El mérito de la Poesía consiste
en trenzar la gravidez de una idea —la idea siempre cae atraída por su centro—
con la aérea luminosidad impalpable de una gracia flotante. Cuando la gracia,
que es belleza, distrae a la idea, que es pensamiento; cuando se enreda en un
rayo de sol la fibra de un querer o de un decir —aunque el decir tenga, de
origen, la gravedad de un discurso—; cuando se encuentran en sus trayectorias
las dos verdades, la del corazón y la de la mente, la Poesía surge clara y
limpia, como un relámpago vivaz. O, mejor, como un chorro, como una fuente. Importa,
entonces, que el poeta se apresure a recogerla.
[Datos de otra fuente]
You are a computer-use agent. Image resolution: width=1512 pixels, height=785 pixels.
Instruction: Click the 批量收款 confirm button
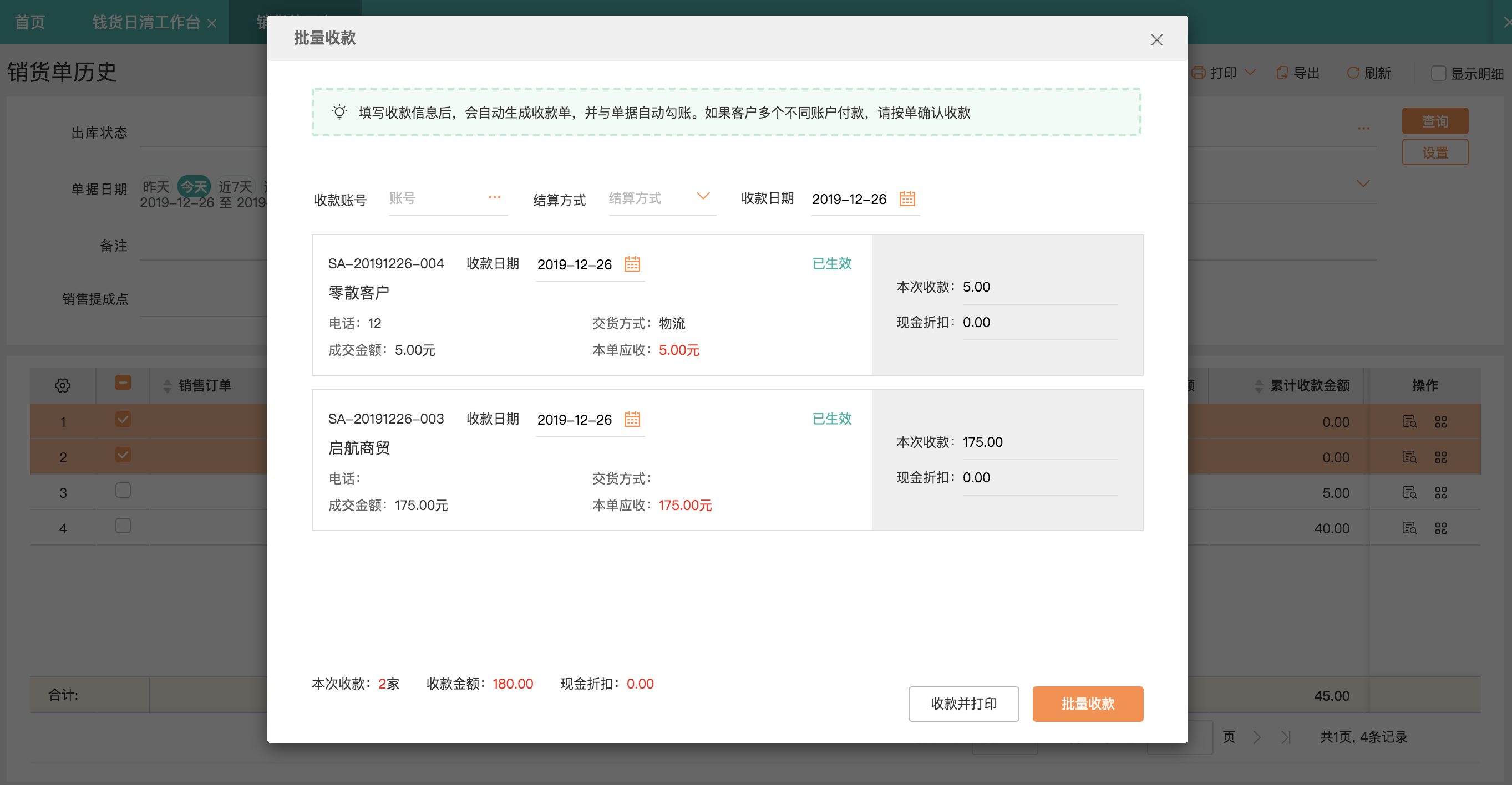(1088, 703)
Importa menos, la clase de
recipiente con que se apreste a cosecharla. Una airosa ánfora de corte clásico,
o un adusto cuévano de factura modesta, ¿qué más da? Lo fundamental es la
limpidez del agua. Lo fundamental es la pureza poética. Da igual el endecasílabo
trabajado a cincel y sometido luego al torno del soneto —pongamos por caso—,
que el despeinado encanto espontáneo del verso libre con la rima sincopada de
emoción y el ritmo vigoroso latiendo por dentro.
Juan Pasquau, en Desde la barrera, Revista Vbeda, noviembre de 1956.